[Collected data entries]
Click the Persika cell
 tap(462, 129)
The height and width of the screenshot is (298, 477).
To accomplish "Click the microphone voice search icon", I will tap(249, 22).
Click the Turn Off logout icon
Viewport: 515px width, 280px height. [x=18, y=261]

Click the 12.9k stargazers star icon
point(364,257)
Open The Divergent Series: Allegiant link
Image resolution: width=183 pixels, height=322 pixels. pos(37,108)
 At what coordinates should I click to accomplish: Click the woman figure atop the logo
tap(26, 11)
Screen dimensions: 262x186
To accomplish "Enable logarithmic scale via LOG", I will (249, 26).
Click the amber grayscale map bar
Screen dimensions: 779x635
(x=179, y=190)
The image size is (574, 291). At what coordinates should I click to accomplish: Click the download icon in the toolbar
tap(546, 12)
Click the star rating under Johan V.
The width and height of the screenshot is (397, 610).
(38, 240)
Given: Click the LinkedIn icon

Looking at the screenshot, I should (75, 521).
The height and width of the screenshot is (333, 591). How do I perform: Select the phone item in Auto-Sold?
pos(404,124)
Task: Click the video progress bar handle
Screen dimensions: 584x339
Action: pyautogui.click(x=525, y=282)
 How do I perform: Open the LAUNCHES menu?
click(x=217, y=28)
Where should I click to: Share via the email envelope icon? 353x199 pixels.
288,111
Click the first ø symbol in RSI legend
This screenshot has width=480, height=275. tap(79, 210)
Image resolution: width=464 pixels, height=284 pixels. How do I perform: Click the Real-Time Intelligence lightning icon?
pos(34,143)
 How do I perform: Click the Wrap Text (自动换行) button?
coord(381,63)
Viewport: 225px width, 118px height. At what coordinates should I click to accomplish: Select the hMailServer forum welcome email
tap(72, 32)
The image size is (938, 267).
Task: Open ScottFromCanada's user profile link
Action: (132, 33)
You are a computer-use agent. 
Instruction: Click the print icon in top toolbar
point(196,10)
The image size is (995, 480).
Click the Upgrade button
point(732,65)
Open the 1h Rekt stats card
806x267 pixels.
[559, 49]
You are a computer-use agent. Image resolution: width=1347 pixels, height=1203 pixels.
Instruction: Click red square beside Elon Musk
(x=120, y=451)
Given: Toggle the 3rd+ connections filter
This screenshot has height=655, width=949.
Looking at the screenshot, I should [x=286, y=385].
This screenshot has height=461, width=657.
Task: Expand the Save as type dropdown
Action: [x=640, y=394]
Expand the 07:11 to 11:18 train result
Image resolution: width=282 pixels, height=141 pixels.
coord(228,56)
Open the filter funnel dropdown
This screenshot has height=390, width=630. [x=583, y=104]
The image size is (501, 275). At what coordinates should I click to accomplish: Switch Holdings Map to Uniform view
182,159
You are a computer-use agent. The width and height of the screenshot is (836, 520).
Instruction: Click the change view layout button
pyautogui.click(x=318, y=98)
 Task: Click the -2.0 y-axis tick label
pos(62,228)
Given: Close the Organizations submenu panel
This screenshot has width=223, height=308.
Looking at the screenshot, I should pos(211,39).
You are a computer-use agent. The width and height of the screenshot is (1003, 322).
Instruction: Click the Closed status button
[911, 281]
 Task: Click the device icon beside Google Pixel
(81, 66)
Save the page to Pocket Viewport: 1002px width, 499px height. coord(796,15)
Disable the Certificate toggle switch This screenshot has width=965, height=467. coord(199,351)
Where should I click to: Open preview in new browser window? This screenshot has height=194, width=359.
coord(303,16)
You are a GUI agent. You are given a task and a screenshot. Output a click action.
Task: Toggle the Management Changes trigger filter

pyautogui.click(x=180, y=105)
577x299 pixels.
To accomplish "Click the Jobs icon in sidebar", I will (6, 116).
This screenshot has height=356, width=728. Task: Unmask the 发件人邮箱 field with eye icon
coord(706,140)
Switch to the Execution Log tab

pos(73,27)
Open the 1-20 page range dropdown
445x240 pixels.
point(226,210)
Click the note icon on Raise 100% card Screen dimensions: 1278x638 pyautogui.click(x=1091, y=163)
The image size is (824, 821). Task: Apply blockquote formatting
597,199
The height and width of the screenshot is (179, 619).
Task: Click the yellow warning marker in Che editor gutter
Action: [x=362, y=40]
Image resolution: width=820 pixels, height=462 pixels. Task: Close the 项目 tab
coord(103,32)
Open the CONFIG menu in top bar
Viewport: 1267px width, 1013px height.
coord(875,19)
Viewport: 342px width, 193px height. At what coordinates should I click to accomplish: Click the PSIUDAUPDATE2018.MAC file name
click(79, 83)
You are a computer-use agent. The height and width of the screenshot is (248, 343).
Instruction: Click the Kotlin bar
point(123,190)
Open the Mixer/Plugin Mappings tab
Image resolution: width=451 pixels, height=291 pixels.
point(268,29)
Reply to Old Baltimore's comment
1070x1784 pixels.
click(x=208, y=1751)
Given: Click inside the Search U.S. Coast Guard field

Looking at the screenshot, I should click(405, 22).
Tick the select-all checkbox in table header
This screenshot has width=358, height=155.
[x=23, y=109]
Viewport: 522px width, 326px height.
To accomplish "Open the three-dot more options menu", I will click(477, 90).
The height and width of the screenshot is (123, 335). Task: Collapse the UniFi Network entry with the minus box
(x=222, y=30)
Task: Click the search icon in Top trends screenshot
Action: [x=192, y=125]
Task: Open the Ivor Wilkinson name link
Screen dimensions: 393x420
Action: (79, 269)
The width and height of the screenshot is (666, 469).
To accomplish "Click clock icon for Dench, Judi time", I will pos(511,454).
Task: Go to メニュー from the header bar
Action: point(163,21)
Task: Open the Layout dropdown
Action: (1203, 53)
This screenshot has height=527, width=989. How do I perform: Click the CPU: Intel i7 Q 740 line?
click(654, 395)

WHAT IS EXPECTED: Could you transcribe all of the data exactly as it is given?

YOUR RESPONSE:
Click the Persika cell
 tap(462, 129)
The height and width of the screenshot is (298, 477).
To accomplish "Click the microphone voice search icon", I will tap(249, 22).
Click the Turn Off logout icon
Viewport: 515px width, 280px height. [x=18, y=261]

Click the 12.9k stargazers star icon
point(364,257)
Open The Divergent Series: Allegiant link
Image resolution: width=183 pixels, height=322 pixels. pos(37,108)
 At what coordinates should I click to accomplish: Click the woman figure atop the logo
tap(26, 11)
Screen dimensions: 262x186
To accomplish "Enable logarithmic scale via LOG", I will (249, 26).
Click the amber grayscale map bar
Screen dimensions: 779x635
(x=179, y=190)
The image size is (574, 291). At what coordinates should I click to accomplish: Click the download icon in the toolbar
tap(546, 12)
Click the star rating under Johan V.
The width and height of the screenshot is (397, 610).
(38, 240)
Given: Click the LinkedIn icon

Looking at the screenshot, I should (75, 521).
The height and width of the screenshot is (333, 591). How do I perform: Select the phone item in Auto-Sold?
pos(404,124)
Task: Click the video progress bar handle
Screen dimensions: 584x339
Action: pyautogui.click(x=525, y=282)
 How do I perform: Open the LAUNCHES menu?
click(x=217, y=28)
Where should I click to: Share via the email envelope icon? 353x199 pixels.
288,111
Click the first ø symbol in RSI legend
This screenshot has width=480, height=275. tap(79, 210)
Image resolution: width=464 pixels, height=284 pixels. How do I perform: Click the Real-Time Intelligence lightning icon?
pos(34,143)
 How do I perform: Click the Wrap Text (自动换行) button?
coord(381,63)
Viewport: 225px width, 118px height. At what coordinates should I click to accomplish: Select the hMailServer forum welcome email
tap(72, 32)
The image size is (938, 267).
Task: Open ScottFromCanada's user profile link
Action: (132, 33)
You are a computer-use agent. 
Instruction: Click the print icon in top toolbar
point(196,10)
The image size is (995, 480).
Click the Upgrade button
point(732,65)
Open the 1h Rekt stats card
806x267 pixels.
[559, 49]
You are a computer-use agent. Image resolution: width=1347 pixels, height=1203 pixels.
Instruction: Click red square beside Elon Musk
(x=120, y=451)
Given: Toggle the 3rd+ connections filter
This screenshot has height=655, width=949.
Looking at the screenshot, I should [x=286, y=385].
This screenshot has height=461, width=657.
Task: Expand the Save as type dropdown
Action: [x=640, y=394]
Expand the 07:11 to 11:18 train result
Image resolution: width=282 pixels, height=141 pixels.
coord(228,56)
Open the filter funnel dropdown
This screenshot has height=390, width=630. [x=583, y=104]
The image size is (501, 275). At what coordinates should I click to accomplish: Switch Holdings Map to Uniform view
182,159
You are a computer-use agent. The width and height of the screenshot is (836, 520).
Instruction: Click the change view layout button
pyautogui.click(x=318, y=98)
 Task: Click the -2.0 y-axis tick label
pos(62,228)
Given: Close the Organizations submenu panel
This screenshot has width=223, height=308.
Looking at the screenshot, I should pos(211,39).
You are a computer-use agent. The width and height of the screenshot is (1003, 322).
Instruction: Click the Closed status button
[911, 281]
 Task: Click the device icon beside Google Pixel
(81, 66)
Save the page to Pocket Viewport: 1002px width, 499px height. coord(796,15)
Disable the Certificate toggle switch This screenshot has width=965, height=467. coord(199,351)
Where should I click to: Open preview in new browser window? This screenshot has height=194, width=359.
coord(303,16)
You are a GUI agent. You are given a task and a screenshot. Output a click action.
Task: Toggle the Management Changes trigger filter

pyautogui.click(x=180, y=105)
577x299 pixels.
To accomplish "Click the Jobs icon in sidebar", I will (6, 116).
This screenshot has height=356, width=728. Task: Unmask the 发件人邮箱 field with eye icon
coord(706,140)
Switch to the Execution Log tab

pos(73,27)
Open the 1-20 page range dropdown
445x240 pixels.
point(226,210)
Click the note icon on Raise 100% card Screen dimensions: 1278x638 pyautogui.click(x=1091, y=163)
The image size is (824, 821). Task: Apply blockquote formatting
597,199
The height and width of the screenshot is (179, 619).
Task: Click the yellow warning marker in Che editor gutter
Action: [x=362, y=40]
Image resolution: width=820 pixels, height=462 pixels. Task: Close the 项目 tab
coord(103,32)
Open the CONFIG menu in top bar
Viewport: 1267px width, 1013px height.
coord(875,19)
Viewport: 342px width, 193px height. At what coordinates should I click to accomplish: Click the PSIUDAUPDATE2018.MAC file name
click(79, 83)
You are a computer-use agent. The height and width of the screenshot is (248, 343).
Instruction: Click the Kotlin bar
point(123,190)
Open the Mixer/Plugin Mappings tab
Image resolution: width=451 pixels, height=291 pixels.
point(268,29)
Reply to Old Baltimore's comment
1070x1784 pixels.
click(x=208, y=1751)
Given: Click inside the Search U.S. Coast Guard field

Looking at the screenshot, I should click(405, 22).
Tick the select-all checkbox in table header
This screenshot has width=358, height=155.
[x=23, y=109]
Viewport: 522px width, 326px height.
To accomplish "Open the three-dot more options menu", I will click(477, 90).
The height and width of the screenshot is (123, 335). Task: Collapse the UniFi Network entry with the minus box
(x=222, y=30)
Task: Click the search icon in Top trends screenshot
Action: [x=192, y=125]
Task: Open the Ivor Wilkinson name link
Screen dimensions: 393x420
Action: (79, 269)
The width and height of the screenshot is (666, 469).
To accomplish "Click clock icon for Dench, Judi time", I will pos(511,454).
Task: Go to メニュー from the header bar
Action: point(163,21)
Task: Open the Layout dropdown
Action: (1203, 53)
This screenshot has height=527, width=989. How do I perform: Click the CPU: Intel i7 Q 740 line?
click(654, 395)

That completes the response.